Trata-se, na verdade, de identificar e contrastar não aspectos históricos, sociais, ou culturais em si, mas princípios e funcionamentos que podem ser denominados ameríndios e afro-americanos em função das condições objetivas de seu encontro. Pois o que se deve comparar não são traços, aspectos ou agrupamentos culturais, mas os princípios a eles imanentes. (GOLDMAN, 2014, p. 216)

Deste modo, pensar a relação afro-indígena não se trata de algo que está no âmbito da identidade ou do pertencimento – à este ou àquele grupo, “indígena” ou “afro”, genético ou tipológico –, mas sim no âmbito do devir, ou seja, de potencial transformador.

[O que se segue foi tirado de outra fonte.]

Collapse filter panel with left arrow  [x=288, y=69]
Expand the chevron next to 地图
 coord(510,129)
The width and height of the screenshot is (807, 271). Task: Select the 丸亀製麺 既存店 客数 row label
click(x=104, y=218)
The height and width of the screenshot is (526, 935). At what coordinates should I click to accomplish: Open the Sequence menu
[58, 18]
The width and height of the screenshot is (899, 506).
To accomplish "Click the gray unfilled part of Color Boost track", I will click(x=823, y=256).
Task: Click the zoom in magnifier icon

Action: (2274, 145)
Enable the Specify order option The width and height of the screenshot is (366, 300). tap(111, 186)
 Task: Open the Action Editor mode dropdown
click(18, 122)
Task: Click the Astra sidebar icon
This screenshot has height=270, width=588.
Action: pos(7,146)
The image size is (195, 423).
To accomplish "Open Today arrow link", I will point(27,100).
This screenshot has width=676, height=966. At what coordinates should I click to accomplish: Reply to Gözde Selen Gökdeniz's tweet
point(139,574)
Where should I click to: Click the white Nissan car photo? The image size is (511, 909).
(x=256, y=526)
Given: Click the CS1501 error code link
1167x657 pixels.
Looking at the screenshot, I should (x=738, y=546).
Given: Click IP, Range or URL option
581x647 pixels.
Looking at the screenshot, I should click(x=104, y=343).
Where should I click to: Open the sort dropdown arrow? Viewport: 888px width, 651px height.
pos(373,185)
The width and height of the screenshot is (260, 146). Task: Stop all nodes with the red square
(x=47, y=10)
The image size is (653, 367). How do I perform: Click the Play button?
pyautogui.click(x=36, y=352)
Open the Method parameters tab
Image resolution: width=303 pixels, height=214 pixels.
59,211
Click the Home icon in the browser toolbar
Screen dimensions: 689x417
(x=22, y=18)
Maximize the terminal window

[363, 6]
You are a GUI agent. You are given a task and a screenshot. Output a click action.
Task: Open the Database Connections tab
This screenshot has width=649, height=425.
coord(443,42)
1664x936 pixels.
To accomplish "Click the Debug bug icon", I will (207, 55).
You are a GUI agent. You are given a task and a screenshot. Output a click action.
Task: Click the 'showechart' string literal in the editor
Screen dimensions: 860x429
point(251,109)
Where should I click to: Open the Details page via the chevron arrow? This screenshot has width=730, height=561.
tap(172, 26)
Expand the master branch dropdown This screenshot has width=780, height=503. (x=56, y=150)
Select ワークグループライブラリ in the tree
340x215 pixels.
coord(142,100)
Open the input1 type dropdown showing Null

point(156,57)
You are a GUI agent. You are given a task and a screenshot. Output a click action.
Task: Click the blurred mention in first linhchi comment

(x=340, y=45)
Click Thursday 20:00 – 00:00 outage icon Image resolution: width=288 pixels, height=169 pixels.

O batuque se configura como um destes elementos trazidos pelos de fora que incorporado pelos índios Xakriabá, hoje é parte importante de sua tradição. Entre os Xakriabá, o batuque em sua forma poética se constitui pelo diálogo entre o solo e o coro com formas métricas e rimas memorizadas e, por vezes, improvisadas pelo solista respondidas pelo coro atento, o que pode fazer com que o batuque se transforme também em um momento de brincadeira e desafio com palavras.

Pial nadô, pial nadô no mar

Pial nadô nadô, quero vê Pial nadá

Pial nadô, pial nadô no mar

Pial nadô nadô, quero vê Pial nadá

Arroz da rocha amarelô Mato seu viado comeu

Arroz da rocha amarelô Mato seu viado comeu

Tá doida muié Tá doida muié minha

A muié matô o marido Com a faca na bainha

A corporeidade do batuque Xakriabá marcada pelas palmas, pelas pisadas e pelos giros e seu corpo musical pelas caixas e pelas palmas. A presença das mulheres é marcante dançando e cantando – essa substancial presença feminina pode também ser observada em outros batuques no Brasil. Nas noites de fogueira onde o batuque se fez presente, foi impossível não ser capturada pelo vibrar das caixas e das vozes agudas das mulheres, pela conversa das pisadas e do giro dos corpos, correspondi com meu corpo e me entreguei à dança.